トキワ荘で知られる椎名町駅から、徒歩約2分。商店街の中ほどに現れる妙法湯は、地域の人たちと一緒に盛り上がる、多種多様な催しを精力的に打ち出しています。
今回は、地元の小学生たちと一緒に行う「こんぶ湯」のイベントを通して、店主の柳澤幸彦さんが考える、銭湯から見る地域の未来について伺いました。

Profile 柳澤 幸彦 Yukihiko Yanagisawa

妙法湯三代目店主。豊島区生まれ、豊島区育ち。東京都公衆浴場業生活協同組合理事・広報副委員長、豊島区浴場組合支部長などを兼務後、東京都浴場組合広報委員副委員長を務める。銭湯ファッションショーやサンシャインシティの足湯イベントなどさまざまな企画をプロデュースしている。

バシャバシャと昆布を洗う音が響く、椎名町のとある銭湯——。


海水や海藻を使用した海洋療法「タラソテラピー」という入浴方法。ヨーロッパ圏では親しまれていますが、日本の銭湯ではなかなか馴染みがありませんでした。

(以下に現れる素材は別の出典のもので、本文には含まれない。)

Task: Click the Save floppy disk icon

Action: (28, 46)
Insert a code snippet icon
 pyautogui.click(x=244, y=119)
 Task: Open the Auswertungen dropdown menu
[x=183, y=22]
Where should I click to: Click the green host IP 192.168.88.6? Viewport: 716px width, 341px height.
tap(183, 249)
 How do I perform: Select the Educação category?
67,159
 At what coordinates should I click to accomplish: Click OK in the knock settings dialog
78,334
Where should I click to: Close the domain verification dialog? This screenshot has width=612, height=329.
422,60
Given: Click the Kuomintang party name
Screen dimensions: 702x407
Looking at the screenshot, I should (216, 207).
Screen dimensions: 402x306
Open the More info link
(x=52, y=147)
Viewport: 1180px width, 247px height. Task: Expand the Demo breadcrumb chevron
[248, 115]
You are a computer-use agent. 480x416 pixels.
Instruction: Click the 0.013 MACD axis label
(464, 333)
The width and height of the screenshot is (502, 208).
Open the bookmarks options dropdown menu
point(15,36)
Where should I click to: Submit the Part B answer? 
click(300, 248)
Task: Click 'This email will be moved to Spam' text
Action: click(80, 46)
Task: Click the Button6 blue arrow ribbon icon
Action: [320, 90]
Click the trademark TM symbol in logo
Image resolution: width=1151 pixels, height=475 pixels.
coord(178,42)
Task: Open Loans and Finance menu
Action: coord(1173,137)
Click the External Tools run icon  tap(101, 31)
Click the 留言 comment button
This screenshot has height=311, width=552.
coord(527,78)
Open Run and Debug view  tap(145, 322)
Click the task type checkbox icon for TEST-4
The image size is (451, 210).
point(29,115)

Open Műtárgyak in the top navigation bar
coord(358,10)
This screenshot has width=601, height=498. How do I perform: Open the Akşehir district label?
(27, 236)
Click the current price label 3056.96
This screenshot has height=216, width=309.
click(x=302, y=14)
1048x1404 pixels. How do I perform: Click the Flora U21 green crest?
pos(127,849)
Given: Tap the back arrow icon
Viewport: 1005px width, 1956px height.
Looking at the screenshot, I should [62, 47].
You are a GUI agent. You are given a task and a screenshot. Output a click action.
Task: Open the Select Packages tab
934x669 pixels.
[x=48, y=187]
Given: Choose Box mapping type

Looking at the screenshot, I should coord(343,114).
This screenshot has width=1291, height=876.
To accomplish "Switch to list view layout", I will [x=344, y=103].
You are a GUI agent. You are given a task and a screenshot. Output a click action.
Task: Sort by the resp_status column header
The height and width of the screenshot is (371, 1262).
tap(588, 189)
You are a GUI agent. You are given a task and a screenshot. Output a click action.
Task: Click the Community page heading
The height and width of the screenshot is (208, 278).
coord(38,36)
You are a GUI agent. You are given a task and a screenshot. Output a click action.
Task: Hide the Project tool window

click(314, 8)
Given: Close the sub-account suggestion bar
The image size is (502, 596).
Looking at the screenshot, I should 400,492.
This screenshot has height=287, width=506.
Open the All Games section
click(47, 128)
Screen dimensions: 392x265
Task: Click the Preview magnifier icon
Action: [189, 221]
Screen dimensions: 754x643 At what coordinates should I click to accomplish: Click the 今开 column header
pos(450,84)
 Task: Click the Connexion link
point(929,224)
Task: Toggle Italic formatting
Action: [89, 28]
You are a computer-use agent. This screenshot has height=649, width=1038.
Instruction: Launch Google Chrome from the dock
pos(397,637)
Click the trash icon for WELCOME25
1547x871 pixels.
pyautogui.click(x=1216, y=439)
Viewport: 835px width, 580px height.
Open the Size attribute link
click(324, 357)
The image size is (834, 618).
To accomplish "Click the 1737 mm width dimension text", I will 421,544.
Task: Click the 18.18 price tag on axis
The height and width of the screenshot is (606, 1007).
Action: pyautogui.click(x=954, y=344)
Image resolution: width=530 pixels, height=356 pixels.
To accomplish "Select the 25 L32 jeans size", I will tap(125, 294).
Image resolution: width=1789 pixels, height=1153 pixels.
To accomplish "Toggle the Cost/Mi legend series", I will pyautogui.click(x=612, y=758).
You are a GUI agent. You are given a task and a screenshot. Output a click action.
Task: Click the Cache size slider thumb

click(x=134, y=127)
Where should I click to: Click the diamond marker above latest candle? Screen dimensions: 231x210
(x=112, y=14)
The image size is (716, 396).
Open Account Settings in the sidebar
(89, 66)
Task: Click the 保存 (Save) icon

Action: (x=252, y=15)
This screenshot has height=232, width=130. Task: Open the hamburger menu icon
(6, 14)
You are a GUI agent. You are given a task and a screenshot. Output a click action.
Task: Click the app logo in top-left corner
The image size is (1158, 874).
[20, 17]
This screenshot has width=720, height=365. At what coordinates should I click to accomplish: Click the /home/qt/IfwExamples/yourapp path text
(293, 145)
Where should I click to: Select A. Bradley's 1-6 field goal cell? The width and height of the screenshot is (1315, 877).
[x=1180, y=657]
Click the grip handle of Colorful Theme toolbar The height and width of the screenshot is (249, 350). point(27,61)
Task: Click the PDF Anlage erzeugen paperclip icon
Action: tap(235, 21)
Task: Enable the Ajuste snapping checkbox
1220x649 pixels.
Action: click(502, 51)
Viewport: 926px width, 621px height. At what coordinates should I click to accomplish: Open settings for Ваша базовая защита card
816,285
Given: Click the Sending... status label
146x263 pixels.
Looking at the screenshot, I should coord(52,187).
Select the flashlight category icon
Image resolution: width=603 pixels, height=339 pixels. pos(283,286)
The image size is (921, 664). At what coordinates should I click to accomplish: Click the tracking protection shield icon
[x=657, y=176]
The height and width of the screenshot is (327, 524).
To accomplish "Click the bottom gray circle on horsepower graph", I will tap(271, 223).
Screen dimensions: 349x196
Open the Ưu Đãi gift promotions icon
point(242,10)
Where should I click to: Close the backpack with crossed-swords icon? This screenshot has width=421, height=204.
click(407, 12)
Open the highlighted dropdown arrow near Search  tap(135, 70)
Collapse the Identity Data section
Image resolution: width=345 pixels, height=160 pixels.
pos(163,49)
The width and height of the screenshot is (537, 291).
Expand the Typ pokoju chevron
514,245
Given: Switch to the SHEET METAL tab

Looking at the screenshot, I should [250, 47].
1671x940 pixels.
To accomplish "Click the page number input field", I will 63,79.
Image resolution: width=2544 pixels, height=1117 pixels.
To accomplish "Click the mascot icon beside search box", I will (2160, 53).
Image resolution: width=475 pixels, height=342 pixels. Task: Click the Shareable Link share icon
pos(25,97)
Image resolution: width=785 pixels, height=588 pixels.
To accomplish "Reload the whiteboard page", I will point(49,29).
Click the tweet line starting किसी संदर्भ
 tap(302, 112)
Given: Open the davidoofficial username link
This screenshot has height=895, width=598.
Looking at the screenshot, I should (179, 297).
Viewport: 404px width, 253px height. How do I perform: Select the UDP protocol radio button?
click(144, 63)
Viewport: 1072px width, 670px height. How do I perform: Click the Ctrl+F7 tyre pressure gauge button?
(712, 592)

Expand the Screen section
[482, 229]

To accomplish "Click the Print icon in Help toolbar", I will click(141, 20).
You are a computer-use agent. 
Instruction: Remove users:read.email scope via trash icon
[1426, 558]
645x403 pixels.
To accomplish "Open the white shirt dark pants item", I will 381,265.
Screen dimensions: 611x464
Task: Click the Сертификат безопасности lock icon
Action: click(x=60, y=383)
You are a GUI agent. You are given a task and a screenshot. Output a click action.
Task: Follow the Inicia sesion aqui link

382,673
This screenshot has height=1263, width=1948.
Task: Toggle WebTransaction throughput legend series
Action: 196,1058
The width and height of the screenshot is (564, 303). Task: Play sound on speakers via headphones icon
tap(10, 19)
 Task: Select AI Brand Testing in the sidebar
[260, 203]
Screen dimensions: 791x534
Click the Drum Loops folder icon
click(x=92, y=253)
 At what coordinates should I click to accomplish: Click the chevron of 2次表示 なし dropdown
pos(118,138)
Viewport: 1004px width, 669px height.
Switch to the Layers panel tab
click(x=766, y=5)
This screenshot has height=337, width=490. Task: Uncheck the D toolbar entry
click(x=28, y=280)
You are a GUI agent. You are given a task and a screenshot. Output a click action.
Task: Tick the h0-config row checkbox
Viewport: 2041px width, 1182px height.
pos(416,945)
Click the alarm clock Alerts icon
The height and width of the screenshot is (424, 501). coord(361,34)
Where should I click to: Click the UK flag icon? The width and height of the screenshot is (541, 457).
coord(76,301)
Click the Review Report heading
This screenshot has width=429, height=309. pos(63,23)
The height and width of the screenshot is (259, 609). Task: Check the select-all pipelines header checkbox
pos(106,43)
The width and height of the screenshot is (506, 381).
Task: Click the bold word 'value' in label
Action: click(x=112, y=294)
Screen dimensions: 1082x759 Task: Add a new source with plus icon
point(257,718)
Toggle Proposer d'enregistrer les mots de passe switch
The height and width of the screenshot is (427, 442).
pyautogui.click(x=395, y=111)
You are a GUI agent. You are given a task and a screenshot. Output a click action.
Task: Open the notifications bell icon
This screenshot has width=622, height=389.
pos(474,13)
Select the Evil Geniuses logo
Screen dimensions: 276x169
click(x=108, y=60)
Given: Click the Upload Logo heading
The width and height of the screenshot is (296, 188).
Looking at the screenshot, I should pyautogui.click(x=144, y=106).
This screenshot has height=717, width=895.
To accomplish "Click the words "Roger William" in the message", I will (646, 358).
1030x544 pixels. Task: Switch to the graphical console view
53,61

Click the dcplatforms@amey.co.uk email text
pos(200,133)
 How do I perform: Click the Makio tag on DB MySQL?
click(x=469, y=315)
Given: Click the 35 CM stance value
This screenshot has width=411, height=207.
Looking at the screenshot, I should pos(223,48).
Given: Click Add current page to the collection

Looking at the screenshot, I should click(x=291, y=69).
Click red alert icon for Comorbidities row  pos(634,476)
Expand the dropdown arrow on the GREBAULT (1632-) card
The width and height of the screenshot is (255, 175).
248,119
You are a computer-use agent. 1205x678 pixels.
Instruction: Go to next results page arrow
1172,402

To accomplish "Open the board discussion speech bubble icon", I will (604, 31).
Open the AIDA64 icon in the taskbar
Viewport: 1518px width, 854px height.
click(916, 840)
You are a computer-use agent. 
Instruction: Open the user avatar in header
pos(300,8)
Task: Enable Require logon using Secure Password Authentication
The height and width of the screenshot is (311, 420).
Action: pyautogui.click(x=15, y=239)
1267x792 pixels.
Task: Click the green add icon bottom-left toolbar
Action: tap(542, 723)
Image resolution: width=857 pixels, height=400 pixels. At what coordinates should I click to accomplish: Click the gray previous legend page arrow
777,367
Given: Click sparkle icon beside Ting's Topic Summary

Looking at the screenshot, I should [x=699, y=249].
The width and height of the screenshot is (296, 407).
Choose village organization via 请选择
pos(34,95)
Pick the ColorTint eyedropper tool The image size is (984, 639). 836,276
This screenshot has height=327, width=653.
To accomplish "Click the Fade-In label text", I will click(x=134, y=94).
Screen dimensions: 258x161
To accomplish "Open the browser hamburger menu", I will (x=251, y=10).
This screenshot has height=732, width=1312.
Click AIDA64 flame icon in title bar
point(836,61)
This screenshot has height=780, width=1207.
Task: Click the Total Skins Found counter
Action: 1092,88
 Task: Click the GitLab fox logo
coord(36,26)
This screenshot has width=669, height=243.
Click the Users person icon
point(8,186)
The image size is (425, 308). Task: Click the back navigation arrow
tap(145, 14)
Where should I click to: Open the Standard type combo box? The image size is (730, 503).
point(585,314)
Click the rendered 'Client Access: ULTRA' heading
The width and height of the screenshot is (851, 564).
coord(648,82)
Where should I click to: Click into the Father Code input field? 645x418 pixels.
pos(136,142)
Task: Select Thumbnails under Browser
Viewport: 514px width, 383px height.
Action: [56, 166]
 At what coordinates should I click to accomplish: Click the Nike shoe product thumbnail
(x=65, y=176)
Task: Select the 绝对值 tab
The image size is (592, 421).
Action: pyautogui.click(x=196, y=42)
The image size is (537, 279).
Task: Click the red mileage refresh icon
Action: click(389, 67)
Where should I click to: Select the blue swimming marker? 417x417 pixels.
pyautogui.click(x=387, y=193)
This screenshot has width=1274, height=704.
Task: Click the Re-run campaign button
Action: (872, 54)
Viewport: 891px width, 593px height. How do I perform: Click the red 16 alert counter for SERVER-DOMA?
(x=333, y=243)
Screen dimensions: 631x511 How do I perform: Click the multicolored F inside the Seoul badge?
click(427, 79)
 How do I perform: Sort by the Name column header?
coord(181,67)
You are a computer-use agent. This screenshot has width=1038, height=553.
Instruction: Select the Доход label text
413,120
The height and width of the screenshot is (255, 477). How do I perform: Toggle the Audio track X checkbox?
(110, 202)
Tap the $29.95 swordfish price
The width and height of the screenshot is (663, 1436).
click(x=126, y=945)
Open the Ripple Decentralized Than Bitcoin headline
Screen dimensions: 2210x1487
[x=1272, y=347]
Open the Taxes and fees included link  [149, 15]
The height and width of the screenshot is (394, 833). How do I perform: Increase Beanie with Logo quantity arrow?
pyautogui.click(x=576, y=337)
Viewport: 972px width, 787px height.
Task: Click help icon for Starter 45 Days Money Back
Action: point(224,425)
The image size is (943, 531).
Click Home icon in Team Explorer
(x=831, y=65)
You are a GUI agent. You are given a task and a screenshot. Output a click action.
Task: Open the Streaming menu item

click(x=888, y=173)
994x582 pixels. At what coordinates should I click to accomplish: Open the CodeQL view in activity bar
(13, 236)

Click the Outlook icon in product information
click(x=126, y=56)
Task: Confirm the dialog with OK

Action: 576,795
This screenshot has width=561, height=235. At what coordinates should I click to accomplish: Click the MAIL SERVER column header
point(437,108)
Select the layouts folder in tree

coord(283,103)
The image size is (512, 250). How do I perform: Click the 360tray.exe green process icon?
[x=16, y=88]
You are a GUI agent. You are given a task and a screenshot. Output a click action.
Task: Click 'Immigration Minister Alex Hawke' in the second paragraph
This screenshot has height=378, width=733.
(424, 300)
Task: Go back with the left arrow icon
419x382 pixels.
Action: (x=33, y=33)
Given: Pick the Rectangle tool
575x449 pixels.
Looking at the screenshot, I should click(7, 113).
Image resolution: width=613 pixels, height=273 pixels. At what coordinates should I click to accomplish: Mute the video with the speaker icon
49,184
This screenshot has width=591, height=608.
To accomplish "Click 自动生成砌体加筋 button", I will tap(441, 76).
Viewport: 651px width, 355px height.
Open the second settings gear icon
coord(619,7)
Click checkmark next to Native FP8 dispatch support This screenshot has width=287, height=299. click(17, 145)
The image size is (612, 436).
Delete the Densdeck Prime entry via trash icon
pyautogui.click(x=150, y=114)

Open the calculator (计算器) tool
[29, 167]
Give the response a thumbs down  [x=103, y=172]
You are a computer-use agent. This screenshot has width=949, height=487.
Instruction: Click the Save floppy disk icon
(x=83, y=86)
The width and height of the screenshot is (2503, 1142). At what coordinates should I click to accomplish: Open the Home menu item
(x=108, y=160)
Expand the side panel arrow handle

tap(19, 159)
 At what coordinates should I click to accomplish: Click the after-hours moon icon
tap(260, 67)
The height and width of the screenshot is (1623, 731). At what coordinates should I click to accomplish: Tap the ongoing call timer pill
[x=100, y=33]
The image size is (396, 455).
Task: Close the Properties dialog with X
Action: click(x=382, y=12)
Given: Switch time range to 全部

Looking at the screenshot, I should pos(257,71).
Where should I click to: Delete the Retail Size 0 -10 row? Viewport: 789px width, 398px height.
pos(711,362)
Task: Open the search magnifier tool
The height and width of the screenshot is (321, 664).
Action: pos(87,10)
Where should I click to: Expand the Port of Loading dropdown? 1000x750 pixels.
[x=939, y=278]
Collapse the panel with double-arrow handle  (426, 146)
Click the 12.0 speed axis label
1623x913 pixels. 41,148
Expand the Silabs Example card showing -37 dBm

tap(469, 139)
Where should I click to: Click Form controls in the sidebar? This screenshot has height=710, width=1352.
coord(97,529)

柳澤 「昆布って肌に良いだけでなく、実は環境にも良いんです。CO2を杉の木の5倍も吸収するうえに、海洋中の微細なマイクロプラスチックをキャッチすることもできる。そんな『昆布の力』を銭湯という場で子どもたちに学んでほしいと、教育活動にも展開をはじめました」

妙法湯を訪れていたのは富士見台小学校の子どもたち。昆布が環境問題の解決にどのように関わるのか、クイズに答えながら学んでいきます。座学の後は、こんぶ湯の準備のため、昆布を洗うお手伝い。自分の身長よりも長い昆布を洗いながら「ゼラチンみたい!」「昆布くさい!」と大盛り上がりです。地域の方々を癒したあとの昆布は、学校の花壇などで使われる肥料へと生まれ変わります。
 
 
柳澤 「豊島区には現在15軒の銭湯がありますが、時代の変化により数は減少し、どこも生き残りに必死です。地元の方たちを巻き込みながら、やれることをとにかく全部やっていきたいんです」

まちの銭湯の湯気を絶やすまいとする情熱を原動力に、柳澤さんが始めた活動は、実にバラエティに富んでいます。椎名町生まれのクラフトビールの店内販売や池袋モンパルナス時代のアート作品の展示、サウナの新設…。サウナに関する『ミシュランガイド』関係者も、秘かに視察に訪れていました。
 
 
柳澤 「どんな取り組みもまずはとしまのまちから、と思っています。こんぶ湯の取り組みも他県からもやってみたい、と相談が来るようになりました。がん手術の傷痕が気になる女性たちに向けて、“乙女温泉”というイベントをやったこともあります」

どんな人だって迎え入れてくれて、心も体もポカポカにあったかくなる。ご近所同士のコミュニケーションを大切にする昔ながらの銭湯は、チャレンジングな一面がある場所でした。